Pansch-Alarm!
Amtliche Prüfer: Ekel-Wein auch bei uns. Immer wieder stoßen die Lebensmittel-Kontrolleure auf unerlaubte Zusätze im Rebensaft. Darunter finden sich auch die Gesundheit gefährdende Chemikalien.
NÜRNBERG/ERLANGEN Ausgerechnet in Bella Italia, wo Geschmack und Stil so hoch im Kurs stehen, erfolgte der heimtückische Anschlag auf den Gaumen der Genießer. Rund 70 Millionen Liter gepanschter Wein sind in den Handel gelangt (AZ berichtete). Winzer und Behörden jenseits der Alpenkette schwören, dass die als Qualitätswein etikettierte Brühe die Landesgrenze nicht überschritten hätte. Mit der Wirklichkeit hat diese Behauptung freilich nichts zu tun. Gepanschter Wein aus Italien hat längst auch das Frankenland erreicht.
„Wir untersuchen derzeit eine Vielzahl von italienischen Weinen, die bei uns in den Handel gekommen sind“, sagt Susanne Hassen vom Bayerischen Landesamt für Gesundheit und Lebensmittelsicherheit (LGL) in Erlangen. Die schnelle Reaktion der staatlichen Kontrolleure kommt nicht von ungefähr. Schon in der Vergangenheit stieß das Landesamt immer wieder auf gepanschten Wein. Fränkische Winzer erscheinen dabei noch wie eine Lichtgestalt in dem umkämpften Gewerbe. In der Jahresbilanz des Landesamtes heißt es: „Bei den in Franken produzierten Weinen waren kaum gravierende Rechtsverstöße zu verzeichnen. Anders sieht es bei den ausländischen Erzeugnissen aus.“
Aus Wasser mach Wein
Gesundheitlich unbedenklich ist die wenig feine Methode der wundersamen Weinvermehrung mittels Wassers. Doch das ist eher die harmlose Variante der jetzt zu Tage getretenen Missstände. Italienische Winzer haben den Rebensaft auch mit Düngemitteln, Salzsäure und sogar Krebs erregenden Chemikalien versetzt, um die Produktionskosten zu senken. In einzelnen Fällen bewegte sich der Weinanteil in den Flaschen bei nicht mehr als 20 Prozent.

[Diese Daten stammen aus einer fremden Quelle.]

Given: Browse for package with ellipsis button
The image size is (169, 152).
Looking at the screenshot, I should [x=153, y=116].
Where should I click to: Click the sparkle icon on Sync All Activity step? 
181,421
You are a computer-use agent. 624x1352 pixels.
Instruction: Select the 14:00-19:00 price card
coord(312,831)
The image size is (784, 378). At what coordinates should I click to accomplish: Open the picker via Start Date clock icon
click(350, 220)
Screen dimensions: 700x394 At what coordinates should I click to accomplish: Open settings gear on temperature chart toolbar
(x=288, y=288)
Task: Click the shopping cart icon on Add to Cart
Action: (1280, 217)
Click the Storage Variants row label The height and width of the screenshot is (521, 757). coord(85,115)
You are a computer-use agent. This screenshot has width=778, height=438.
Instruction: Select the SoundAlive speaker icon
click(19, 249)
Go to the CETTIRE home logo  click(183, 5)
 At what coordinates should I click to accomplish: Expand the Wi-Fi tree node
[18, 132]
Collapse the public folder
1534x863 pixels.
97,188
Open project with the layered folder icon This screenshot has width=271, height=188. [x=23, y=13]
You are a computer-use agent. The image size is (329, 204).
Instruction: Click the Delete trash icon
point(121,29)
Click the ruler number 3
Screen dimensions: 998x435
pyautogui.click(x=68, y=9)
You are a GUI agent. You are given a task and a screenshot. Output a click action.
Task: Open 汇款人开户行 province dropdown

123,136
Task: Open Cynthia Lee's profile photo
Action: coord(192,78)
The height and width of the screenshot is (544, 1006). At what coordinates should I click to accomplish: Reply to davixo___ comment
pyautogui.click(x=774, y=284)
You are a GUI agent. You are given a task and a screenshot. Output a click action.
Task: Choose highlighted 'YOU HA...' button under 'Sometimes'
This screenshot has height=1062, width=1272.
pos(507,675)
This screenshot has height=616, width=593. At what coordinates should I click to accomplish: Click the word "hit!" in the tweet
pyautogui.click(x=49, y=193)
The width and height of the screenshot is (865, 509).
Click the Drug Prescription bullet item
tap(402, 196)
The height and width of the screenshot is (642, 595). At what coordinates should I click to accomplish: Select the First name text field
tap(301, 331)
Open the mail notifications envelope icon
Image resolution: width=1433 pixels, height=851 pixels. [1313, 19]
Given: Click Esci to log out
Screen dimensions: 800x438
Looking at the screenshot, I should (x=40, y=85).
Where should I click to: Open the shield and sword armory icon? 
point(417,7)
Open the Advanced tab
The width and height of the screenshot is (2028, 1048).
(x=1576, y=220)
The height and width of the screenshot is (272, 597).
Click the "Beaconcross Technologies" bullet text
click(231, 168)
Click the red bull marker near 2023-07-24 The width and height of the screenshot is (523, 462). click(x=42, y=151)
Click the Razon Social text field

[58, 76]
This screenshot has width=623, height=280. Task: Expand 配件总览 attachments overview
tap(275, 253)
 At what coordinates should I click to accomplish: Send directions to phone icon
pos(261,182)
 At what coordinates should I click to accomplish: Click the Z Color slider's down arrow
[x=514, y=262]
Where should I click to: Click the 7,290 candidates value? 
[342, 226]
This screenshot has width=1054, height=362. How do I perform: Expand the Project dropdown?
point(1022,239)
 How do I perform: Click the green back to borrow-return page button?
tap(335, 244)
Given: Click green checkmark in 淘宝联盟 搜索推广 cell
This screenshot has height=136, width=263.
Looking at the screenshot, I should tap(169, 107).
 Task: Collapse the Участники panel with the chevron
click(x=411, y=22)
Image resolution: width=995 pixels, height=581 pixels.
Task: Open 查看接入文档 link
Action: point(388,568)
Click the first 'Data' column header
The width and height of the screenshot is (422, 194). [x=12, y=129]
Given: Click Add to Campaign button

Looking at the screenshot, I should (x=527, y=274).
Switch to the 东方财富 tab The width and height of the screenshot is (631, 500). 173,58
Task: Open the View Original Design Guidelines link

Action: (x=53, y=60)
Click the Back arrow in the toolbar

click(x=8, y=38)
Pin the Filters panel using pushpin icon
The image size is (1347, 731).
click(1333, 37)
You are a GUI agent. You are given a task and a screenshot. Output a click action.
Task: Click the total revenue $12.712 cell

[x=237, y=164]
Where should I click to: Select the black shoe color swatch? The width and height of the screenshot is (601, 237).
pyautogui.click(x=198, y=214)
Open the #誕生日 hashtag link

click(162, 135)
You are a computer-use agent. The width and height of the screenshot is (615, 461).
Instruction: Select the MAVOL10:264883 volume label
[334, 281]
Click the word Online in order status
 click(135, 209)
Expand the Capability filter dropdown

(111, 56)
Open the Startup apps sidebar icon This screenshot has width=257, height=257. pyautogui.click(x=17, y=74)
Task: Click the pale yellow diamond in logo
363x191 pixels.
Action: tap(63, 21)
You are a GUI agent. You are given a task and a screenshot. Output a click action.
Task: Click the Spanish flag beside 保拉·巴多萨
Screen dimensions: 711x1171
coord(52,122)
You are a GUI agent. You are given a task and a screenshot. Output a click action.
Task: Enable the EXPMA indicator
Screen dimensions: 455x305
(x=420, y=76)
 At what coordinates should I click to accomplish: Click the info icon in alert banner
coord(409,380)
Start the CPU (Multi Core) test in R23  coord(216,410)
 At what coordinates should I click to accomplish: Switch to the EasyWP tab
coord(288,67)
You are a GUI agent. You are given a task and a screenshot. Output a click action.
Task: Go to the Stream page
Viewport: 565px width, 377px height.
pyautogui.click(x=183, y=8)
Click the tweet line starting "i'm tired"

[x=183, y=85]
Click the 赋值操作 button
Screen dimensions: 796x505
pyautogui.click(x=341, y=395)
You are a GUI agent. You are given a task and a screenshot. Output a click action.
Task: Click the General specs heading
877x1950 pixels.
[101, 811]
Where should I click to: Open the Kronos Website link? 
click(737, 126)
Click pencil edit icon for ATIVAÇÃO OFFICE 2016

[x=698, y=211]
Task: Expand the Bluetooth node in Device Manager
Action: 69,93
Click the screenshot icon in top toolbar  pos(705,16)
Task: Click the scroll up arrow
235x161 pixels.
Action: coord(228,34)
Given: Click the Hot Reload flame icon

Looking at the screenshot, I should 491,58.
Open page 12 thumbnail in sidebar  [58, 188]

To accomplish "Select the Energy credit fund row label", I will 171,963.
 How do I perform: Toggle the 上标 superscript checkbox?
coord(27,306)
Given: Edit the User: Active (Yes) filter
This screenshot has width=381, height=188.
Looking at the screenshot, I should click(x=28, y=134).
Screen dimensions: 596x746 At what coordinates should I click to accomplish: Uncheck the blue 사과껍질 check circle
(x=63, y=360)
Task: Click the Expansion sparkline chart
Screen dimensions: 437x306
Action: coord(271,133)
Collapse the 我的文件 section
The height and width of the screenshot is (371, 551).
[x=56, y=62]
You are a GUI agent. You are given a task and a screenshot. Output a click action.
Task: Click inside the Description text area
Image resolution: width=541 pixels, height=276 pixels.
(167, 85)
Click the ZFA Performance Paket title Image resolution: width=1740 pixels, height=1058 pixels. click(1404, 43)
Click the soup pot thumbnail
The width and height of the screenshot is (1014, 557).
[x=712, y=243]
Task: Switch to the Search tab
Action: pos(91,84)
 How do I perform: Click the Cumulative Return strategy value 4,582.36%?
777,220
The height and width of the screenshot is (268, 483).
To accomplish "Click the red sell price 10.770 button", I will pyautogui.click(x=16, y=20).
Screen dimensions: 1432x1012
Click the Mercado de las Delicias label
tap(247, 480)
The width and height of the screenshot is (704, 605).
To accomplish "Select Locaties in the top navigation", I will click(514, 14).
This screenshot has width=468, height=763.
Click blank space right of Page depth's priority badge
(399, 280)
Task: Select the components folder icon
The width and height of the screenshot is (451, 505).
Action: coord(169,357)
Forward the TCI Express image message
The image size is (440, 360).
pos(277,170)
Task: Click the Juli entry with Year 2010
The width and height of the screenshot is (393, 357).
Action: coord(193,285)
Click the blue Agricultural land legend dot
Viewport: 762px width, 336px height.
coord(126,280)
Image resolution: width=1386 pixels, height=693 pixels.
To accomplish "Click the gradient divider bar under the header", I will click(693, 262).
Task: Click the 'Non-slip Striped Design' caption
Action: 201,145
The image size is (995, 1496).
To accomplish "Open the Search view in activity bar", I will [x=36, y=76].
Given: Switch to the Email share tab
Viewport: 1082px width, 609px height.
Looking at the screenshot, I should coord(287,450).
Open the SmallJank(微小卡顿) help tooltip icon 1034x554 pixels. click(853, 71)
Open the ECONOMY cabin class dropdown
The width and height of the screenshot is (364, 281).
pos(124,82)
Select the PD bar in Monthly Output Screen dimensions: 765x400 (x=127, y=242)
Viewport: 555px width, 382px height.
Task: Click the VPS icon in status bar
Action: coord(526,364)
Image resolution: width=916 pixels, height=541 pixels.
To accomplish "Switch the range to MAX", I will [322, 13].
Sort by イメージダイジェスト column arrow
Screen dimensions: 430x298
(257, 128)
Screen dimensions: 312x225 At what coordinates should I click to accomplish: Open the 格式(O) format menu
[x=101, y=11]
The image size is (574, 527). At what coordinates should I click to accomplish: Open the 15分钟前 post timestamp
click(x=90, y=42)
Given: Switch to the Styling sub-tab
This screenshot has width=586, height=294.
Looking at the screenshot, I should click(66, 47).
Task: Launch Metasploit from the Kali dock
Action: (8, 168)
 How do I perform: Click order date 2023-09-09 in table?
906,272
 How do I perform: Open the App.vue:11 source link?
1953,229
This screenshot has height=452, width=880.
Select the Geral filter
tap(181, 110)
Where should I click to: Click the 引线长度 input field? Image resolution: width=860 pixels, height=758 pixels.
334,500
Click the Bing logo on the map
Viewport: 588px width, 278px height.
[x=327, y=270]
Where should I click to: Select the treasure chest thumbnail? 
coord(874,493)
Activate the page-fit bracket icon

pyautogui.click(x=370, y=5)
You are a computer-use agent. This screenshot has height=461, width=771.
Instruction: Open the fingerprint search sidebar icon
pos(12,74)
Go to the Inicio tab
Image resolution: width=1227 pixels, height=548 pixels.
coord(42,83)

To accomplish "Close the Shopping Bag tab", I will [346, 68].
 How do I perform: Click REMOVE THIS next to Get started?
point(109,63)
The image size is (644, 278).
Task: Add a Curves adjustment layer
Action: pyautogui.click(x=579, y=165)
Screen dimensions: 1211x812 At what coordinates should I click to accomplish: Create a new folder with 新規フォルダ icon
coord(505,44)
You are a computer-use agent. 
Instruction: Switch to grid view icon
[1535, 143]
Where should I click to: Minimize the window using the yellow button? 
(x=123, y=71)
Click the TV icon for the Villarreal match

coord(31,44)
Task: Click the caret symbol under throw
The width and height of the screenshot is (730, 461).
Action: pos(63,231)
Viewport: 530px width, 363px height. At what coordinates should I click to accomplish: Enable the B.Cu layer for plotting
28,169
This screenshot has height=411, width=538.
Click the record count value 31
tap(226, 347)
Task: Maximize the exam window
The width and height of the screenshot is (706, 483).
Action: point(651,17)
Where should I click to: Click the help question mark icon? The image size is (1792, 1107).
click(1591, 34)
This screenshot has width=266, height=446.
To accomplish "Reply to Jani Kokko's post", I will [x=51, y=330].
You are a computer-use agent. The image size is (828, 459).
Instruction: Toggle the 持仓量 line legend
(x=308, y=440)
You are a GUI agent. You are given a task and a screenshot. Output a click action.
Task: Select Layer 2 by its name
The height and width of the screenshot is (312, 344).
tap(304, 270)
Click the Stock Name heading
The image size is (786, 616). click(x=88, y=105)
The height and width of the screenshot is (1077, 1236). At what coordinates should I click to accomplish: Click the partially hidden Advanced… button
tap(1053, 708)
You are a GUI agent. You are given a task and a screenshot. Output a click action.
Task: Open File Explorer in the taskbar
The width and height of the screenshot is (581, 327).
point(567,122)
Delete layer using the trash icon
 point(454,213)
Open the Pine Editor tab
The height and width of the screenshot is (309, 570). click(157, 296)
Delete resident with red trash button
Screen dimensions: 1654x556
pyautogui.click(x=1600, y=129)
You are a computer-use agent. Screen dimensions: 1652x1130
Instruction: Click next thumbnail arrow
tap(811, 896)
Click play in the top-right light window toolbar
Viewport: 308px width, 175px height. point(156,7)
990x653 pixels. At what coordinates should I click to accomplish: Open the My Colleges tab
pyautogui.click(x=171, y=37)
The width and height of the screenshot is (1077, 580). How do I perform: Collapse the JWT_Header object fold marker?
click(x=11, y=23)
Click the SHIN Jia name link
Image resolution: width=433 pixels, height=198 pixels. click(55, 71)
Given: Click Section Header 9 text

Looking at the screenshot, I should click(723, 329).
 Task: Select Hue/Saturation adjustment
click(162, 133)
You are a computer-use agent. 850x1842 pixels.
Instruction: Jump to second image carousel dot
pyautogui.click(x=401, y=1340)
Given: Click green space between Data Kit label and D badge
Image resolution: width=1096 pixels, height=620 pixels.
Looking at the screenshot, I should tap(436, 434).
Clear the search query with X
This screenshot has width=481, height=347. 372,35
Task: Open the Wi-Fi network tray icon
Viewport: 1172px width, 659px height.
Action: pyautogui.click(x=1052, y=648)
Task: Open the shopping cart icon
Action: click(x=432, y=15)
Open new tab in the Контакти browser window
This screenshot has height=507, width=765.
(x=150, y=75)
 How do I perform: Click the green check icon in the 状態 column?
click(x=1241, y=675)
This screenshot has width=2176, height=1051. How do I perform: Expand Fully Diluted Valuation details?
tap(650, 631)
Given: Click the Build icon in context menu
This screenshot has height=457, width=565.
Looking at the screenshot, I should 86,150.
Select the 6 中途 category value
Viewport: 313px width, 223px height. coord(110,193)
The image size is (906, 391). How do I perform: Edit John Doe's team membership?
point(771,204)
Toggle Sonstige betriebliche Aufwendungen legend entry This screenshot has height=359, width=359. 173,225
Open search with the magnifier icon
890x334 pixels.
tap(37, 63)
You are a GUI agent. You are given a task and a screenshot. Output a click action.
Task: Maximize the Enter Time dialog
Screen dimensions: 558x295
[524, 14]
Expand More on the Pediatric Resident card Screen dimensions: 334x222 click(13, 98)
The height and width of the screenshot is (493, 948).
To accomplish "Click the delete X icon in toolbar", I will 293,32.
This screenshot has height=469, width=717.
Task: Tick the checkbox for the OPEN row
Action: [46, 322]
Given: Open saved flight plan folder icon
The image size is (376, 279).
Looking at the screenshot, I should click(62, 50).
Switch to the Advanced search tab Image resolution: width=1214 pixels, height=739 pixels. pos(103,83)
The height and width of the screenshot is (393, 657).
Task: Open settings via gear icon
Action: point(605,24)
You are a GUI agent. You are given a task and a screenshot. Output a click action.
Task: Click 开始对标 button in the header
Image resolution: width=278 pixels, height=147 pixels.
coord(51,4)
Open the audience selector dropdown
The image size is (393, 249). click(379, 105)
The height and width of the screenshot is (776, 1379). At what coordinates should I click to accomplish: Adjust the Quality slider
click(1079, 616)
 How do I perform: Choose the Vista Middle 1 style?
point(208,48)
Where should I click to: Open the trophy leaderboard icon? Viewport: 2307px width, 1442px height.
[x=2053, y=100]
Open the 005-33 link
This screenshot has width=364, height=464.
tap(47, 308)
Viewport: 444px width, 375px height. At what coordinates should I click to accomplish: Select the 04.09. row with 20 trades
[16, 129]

Vor 20 Jahren wurde Italien schon einmal von einem Weinskandal erschüttert. Fast zwei Dutzend Menschen starben, weil skrupellose Produzenten den Wein mit Methanol versetzt und in den Handel gebracht hatten. Auf derart gravierende Verstöße stoßen die Lebensmittelkontrolleure in Erlangen nicht jeden Tag. Aber Wasser im Wein, der mit Rübenzucker dann geschmacklich wieder aufgepeppt wird, ist keine Ausnahme. Ebenso wenig wie die Anreicherung mit Glykol, das normalerweise als Frostschutzmittel für Autos dient.
Entsprechend hoch ist die Beanstandungsquote durch die LGL-Experten. 15 Prozent aller Weinerzeugnisse fallen durch.